Fr. Jim homily

4 minute read


Acts 2:42-47; Ps. 118; 1 Pt. 1:3-9; Jn. 20:19-31

(Audio recorded live, 16 April 2023)

“Every day they devoted themselves to meeting together in the temple area and to breaking bread in their homes.” Words taken from today’s reading from the Acts of the Apostles. How different would our Church be if even 10% of Catholics devoted themselves to meeting together and breaking bread every day in our parish churches? On this Sunday of Divine Mercy, we are reminded of the outpouring of God’s mercy whenever we gather together. The beauty of the Roman Catholic liturgy is that it is not limited to Sunday alone, but is celebrated daily in churches throughout the world. That means the one sacrifice of Christ, the primary outpouring of God’s mercy and love for us, is celebrated daily. In a sense, the way the early disciples gathered daily to pray has remained constant from the very beginning. But, how often are we availing ourselves to the mercy of God so freely given throughout the week. Certainly it is one thing to say we went to Mass on Sunday, we fulfilled our obligation, we ticked that box, but it is another to say, I desire more. We join our prayer with the psalmist who says, “This is the day the LORD has made; let us be glad and rejoice in it.”

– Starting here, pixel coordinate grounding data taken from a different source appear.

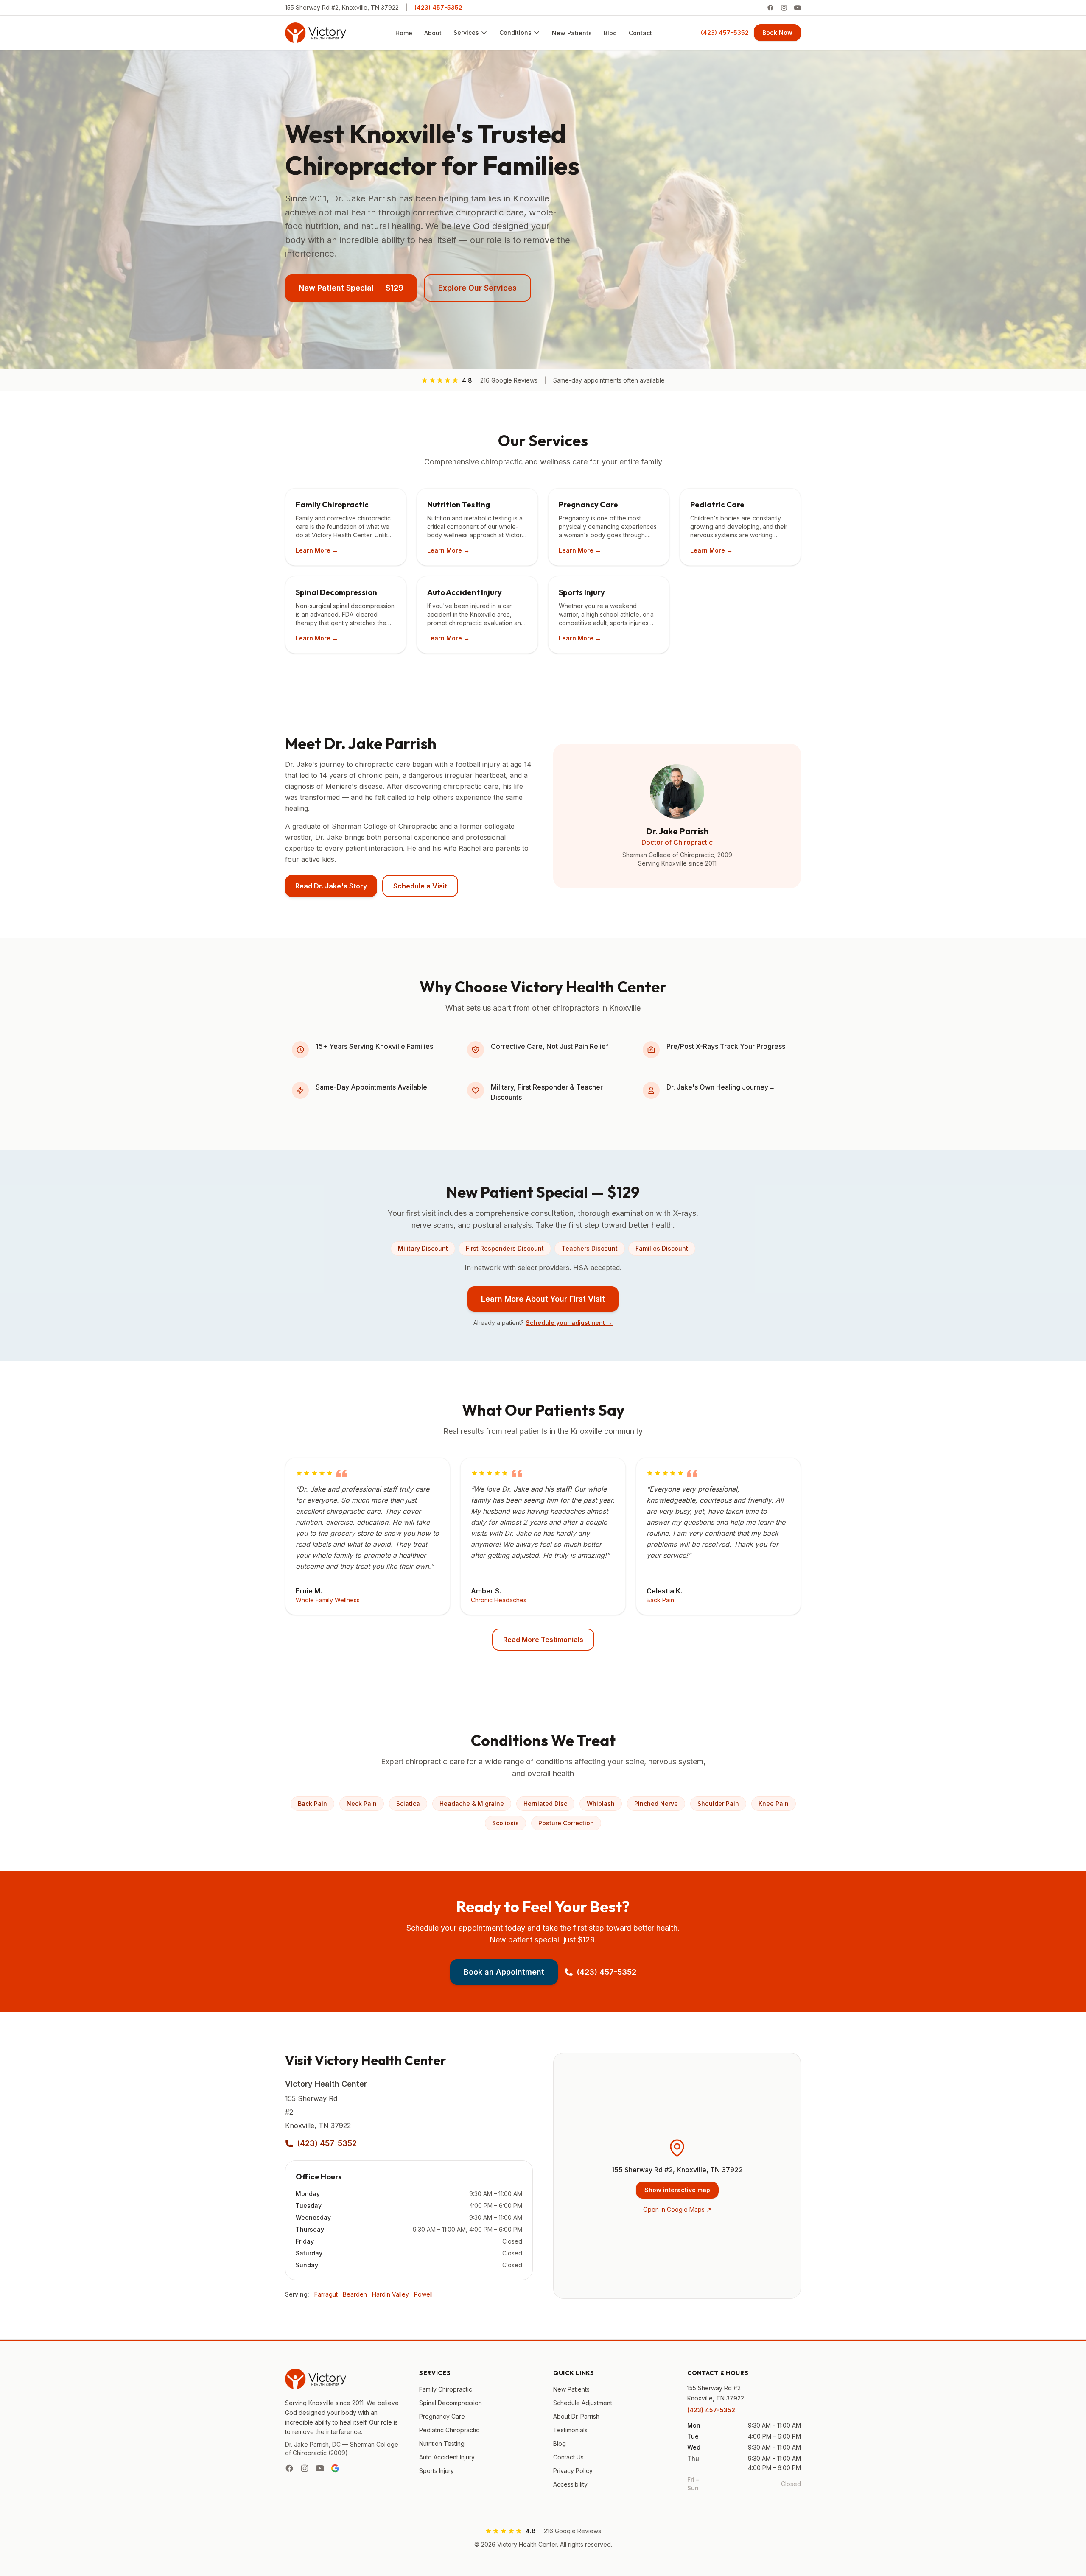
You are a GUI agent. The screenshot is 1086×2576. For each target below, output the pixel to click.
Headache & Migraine (471, 1803)
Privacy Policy (573, 2470)
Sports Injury (436, 2470)
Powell (423, 2294)
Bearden (355, 2294)
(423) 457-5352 (438, 7)
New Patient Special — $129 (351, 287)
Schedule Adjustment (582, 2402)
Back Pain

St. Peter highlights the mercy of God that comes to us through the death and resurrection of Christ. He says, “Blessed be the God and Father of our Lord Jesus Christ, who in his great mercy gave us a new birth to a living hope through the resurrection of Jesus Christ from the dead, to an inheritance that is imperishable, undefiled, and unfading, kept in heaven for you who by the power of God are safeguarded through faith, to a salvation that is ready to be revealed in the final time.” There is a lot to unpack from his one statement, but suffice it to say that the Father has shown the baptized a great mercy in that we have been saved by the blood of Christ. This gives us hope for a blessed future of peace and harmony with God and one another, a peace that surpasses understanding, a peace that transcends the toil and suffering of earthly life.

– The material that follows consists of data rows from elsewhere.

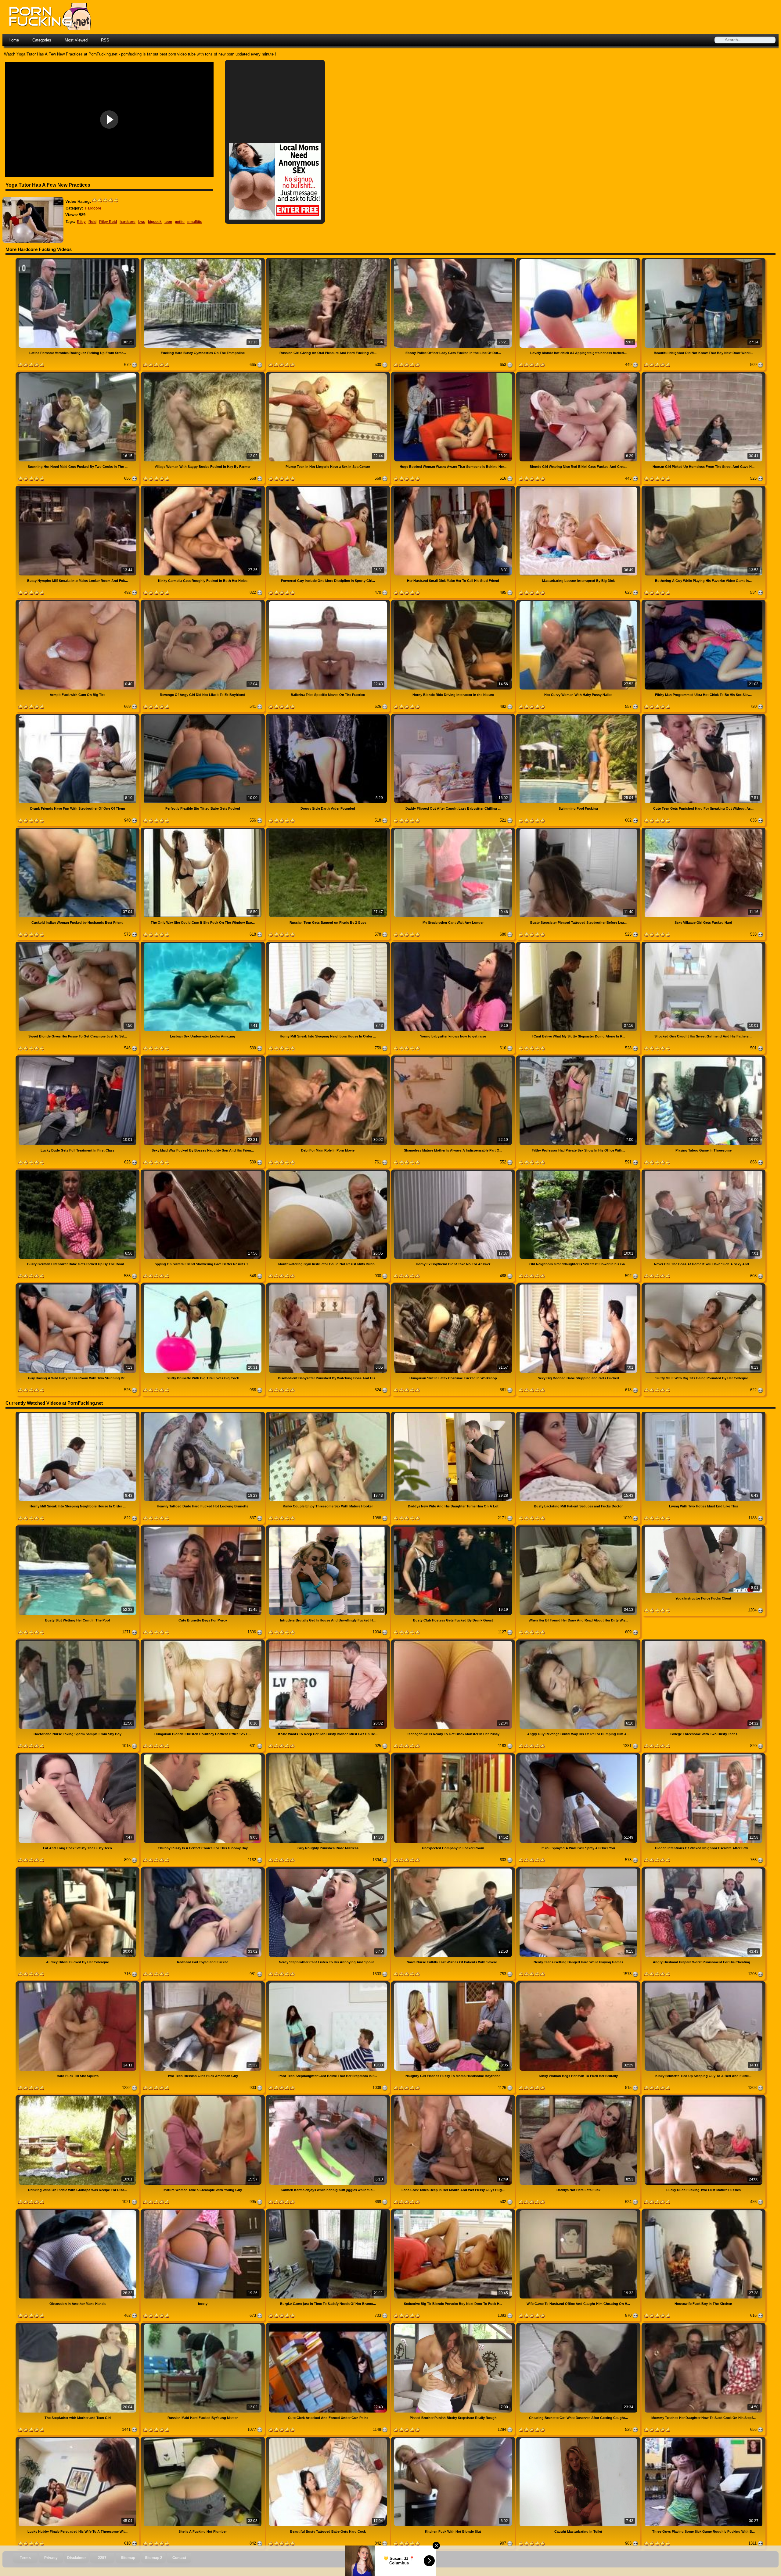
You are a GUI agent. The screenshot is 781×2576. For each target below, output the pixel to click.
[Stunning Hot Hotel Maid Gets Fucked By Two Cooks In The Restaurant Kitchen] (78, 374)
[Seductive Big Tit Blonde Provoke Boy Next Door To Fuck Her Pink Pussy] (453, 2211)
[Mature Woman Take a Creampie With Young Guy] (203, 2097)
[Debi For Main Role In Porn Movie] (328, 1057)
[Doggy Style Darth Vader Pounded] (328, 716)
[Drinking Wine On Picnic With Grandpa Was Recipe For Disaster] (78, 2097)
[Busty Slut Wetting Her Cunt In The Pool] (78, 1527)
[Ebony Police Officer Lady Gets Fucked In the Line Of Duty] (453, 260)
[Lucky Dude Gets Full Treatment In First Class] (78, 1057)
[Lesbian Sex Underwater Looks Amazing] (203, 944)
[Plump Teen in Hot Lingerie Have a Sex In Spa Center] (328, 374)
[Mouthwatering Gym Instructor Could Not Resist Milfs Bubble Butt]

We ought not to discount suffering too quickly, however, because redemption came to us through the passion, death, and resurrection of Christ. Our own suffering, therefore, is also redemptive in as much as we, who have been baptized, are part of the mystical body of Christ. And as St. Paul says, “Now I rejoice in my sufferings for your sake, and in my flesh I am filling up what is lacking in the afflictions of Christ on behalf of his body, which is the church…” (Col. 1:24). And as it says in the Order of Penance, “May the Passion of our Lord Jesus Christ, the intercession of the Blessed Virgin Mary and of all the Saints, whatever good you do and whatever evil you endure, be for you a remedy for sin, an increase of grace, and the reward of eternal life” (See Order of Penance, No. 93, 2022).

In the upper room, when Jesus appeared, he said to his disciples, “Peace be with you.” Then he breathed the Holy Spirit upon them saying, “Receive the Holy Spirit. Whose sins you forgive are forgiven them, and whose sins you retain are retained.” Whenever we celebrate the Order of Penance, we experience the mercy of God, through the redemptive suffering of Christ. He instituted the sacrament of reconciliation because he is God of mercy, even to those like Thomas, who are slow to believe. Jesus did not abandon Thomas because he doubted, rather, he appeared to him again, in the midst of all the others, and invited him to touch his resurrected body, so that he might no longer doubt, but believe.

Jesus is indeed as close to us today as he was to Thomas in the upper room. We also see Jesus in the flesh, whenever we gather around the altar, and we touch Jesus, as Thomas did, whenever we receive Holy Communion. This awesome outpouring of God’s mercy and love for us happens everyday throughout the world. Would that we all be present to him as he is present to us.